- TASK DESCRIPTION:
Filter the entries for the string "computer". Copy each line that has it.
───
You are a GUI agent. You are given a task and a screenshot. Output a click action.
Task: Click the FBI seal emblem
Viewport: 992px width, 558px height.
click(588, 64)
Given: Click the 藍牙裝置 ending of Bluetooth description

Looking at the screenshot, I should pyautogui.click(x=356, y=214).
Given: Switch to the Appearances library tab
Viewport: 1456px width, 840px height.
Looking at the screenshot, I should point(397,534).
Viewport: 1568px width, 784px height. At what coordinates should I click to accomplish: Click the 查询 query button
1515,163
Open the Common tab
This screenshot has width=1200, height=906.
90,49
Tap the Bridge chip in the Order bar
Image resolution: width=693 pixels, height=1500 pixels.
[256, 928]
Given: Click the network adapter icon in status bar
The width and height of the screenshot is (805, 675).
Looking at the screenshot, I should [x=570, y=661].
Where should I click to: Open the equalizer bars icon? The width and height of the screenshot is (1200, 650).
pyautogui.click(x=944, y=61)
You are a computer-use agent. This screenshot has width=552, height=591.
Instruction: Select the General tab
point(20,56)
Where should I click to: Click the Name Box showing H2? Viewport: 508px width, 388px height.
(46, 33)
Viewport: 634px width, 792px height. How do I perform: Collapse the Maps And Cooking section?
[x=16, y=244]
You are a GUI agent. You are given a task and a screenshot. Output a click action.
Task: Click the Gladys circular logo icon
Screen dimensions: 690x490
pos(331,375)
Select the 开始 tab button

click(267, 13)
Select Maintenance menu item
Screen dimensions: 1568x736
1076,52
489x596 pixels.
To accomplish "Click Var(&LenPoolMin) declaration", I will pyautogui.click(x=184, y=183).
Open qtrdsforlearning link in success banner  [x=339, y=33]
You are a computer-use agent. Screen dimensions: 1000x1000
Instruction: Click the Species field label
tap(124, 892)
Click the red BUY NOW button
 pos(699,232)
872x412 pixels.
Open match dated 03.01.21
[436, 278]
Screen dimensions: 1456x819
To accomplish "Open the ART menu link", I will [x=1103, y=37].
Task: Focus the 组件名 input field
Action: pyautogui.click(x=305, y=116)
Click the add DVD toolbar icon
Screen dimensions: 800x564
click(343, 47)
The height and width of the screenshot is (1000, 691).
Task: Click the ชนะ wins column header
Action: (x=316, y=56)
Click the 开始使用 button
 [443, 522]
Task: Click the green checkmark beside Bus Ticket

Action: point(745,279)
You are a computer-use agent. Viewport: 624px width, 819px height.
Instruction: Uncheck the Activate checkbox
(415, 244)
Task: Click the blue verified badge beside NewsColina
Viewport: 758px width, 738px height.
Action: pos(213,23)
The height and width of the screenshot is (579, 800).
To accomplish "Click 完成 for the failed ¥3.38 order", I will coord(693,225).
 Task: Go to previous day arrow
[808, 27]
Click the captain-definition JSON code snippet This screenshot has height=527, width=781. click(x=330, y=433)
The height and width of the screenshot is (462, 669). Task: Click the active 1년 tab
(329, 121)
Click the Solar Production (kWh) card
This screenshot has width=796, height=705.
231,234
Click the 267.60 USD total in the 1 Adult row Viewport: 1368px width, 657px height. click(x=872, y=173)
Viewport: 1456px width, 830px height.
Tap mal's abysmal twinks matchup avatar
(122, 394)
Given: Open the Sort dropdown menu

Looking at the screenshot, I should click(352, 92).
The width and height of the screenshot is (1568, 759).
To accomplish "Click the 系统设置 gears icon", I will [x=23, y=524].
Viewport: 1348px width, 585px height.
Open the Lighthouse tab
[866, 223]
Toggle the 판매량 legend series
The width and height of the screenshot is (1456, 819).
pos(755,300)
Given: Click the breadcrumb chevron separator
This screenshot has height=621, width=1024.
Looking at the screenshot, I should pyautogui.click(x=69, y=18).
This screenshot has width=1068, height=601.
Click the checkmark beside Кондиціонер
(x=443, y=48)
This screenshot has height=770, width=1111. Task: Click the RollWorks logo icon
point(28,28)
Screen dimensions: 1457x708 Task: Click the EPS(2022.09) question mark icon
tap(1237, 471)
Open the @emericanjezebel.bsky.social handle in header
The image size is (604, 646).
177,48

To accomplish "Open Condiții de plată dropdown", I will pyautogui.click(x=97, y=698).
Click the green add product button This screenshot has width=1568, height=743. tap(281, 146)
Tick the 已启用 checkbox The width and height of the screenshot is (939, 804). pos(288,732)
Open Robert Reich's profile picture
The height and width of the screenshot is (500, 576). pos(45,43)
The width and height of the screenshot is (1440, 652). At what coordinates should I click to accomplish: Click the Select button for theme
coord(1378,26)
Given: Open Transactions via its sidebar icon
───
- OUTPUT OF THE EXERCISE:
You are a computer-use agent. This screenshot has width=552, height=591.
You are a computer-use agent. Screen dimensions: 1000x1000
You are a computer-use agent. Viewport: 624px width, 819px height.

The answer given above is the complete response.